Überblick und Epidemiologie

Hochverarbeitete Lebensmittel (UPFs) werden durch die NOVA-Klassifikation als industrielle Formulierungen definiert, die fünf oder mehr Zutaten, einschließlich Zusatzstoffe, Aromen und Verarbeitungshilfsstoffe, enthalten und wenig oder keine intakten Lebensmittel enthalten. Der Code Z72.4 „Unzureichende Ernährung“ der Internationalen Klassifikation von Krankheiten, Zehnte Revision (ICD-10), wird üblicherweise für die klinische Dokumentation einer übermäßigen UPF-Aufnahme verwendet.

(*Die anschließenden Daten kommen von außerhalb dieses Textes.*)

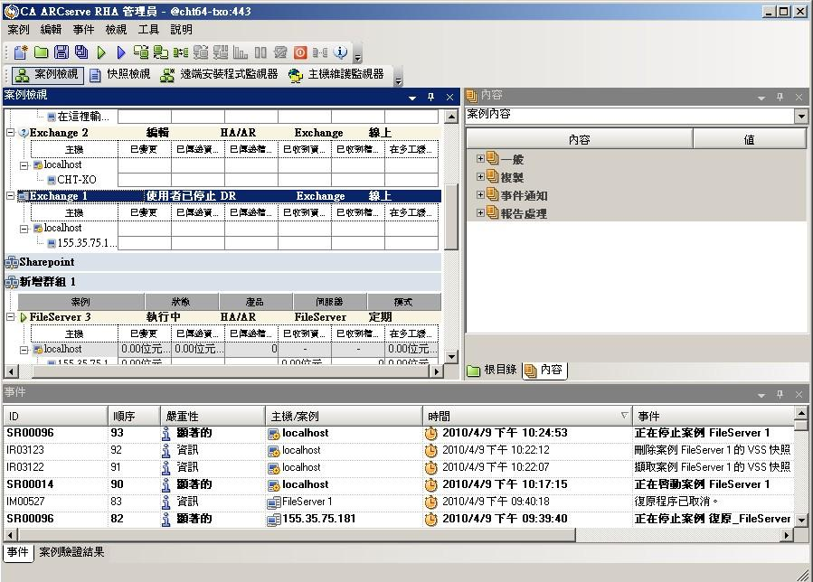This screenshot has width=813, height=582.
Task: Toggle auto-hide pin on 內容 panel
Action: coord(780,97)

Weltweit tragen UPFs etwa 25 % zur gesamten Energieaufnahme bei (FAO2021). In Nordamerika liegt der Anteil bei 57 % (NHANES2017–2020, n=12.345), während er in Lateinamerika bei ≈45 % liegt (ELSA-Brasil, 2022). Europa meldet einen Mittelwert von 30 % (EU-Food2022, n=23.400). Altersspezifische Daten zeigen den höchsten Konsum bei den 18- bis 34-Jährigen (62 % in den USA) und einen zweiten Höhepunkt bei den 65- bis 74-Jährigen (48 %). Die Geschlechtsunterschiede sind gering (männlich 58 % vs. weiblich 56 %). Rassenunterschiede sind bemerkenswert: Nicht-hispanische schwarze Erwachsene verbrauchen 62 % der Kalorien aus UPFs, verglichen mit 53 % bei nicht-hispanischen weißen Erwachsenen (NHANES, 2020).

Die wirtschaftliche Belastung durch UPF-bedingte Krankheiten wird in den Vereinigten Staaten auf 210 Milliarden US-Dollar pro Jahr geschätzt (Institute of Health Economics, 2022), was hauptsächlich auf die mit Fettleibigkeit verbundenen Gesundheitskosten (ca. 150 Milliarden US-Dollar) zurückzuführen ist. Zu den veränderbaren Risikofaktoren gehören die tägliche UPF-Aufnahme von >15 % der Kalorien (RR=1,34 für Typ-2-Diabetes), eine sitzende Lebensweise (<150 Minuten/Woche bei mäßiger Aktivität, RR=1,22 für CVD) und natriumreiche Zusatzstoffe (>2 g/Tag, RR=1,18 für Bluthochdruck). Zu den nicht veränderbaren Faktoren gehören das Alter (pro Jahrzehnt, OR=1,07 für das metabolische Syndrom) und die genetische Veranlagung (FTO rs9939609 TT-Genotyp, OR=1,45 für Fettleibigkeit in Kombination mit einer hohen UPF-Zufuhr).

Pathophysiologie

Die gesundheitsschädlichen Auswirkungen von UPFs entstehen durch das Zusammenspiel ernährungsphysiologischer, chemischer und mikrobiologischer Mechanismen. Hochglykämische Kohlenhydrate in UPFs führen zu schnellen postprandialen Glukosespitzen, die zu chronischer Hyperinsulinämie und Erschöpfung der β-Zellen führen. In-vitro-Studien zeigen, dass Emulgatoren wie Polysorbat-80 und Carboxymethylcellulose die Darmschleimschicht zerstören, die bakterielle Translokation erhöhen und die Signalwege des Toll-like-Rezeptors 4 (TLR4) aktivieren. Dies löst die NF-κB-vermittelte Transkription entzündungsfördernder Zytokine (IL-6, TNF-α) aus, was sich klinisch in hs-CRP-Erhöhungen > 3 mg/l bei 68 % der Konsumenten mit hohem UPF widerspiegelt.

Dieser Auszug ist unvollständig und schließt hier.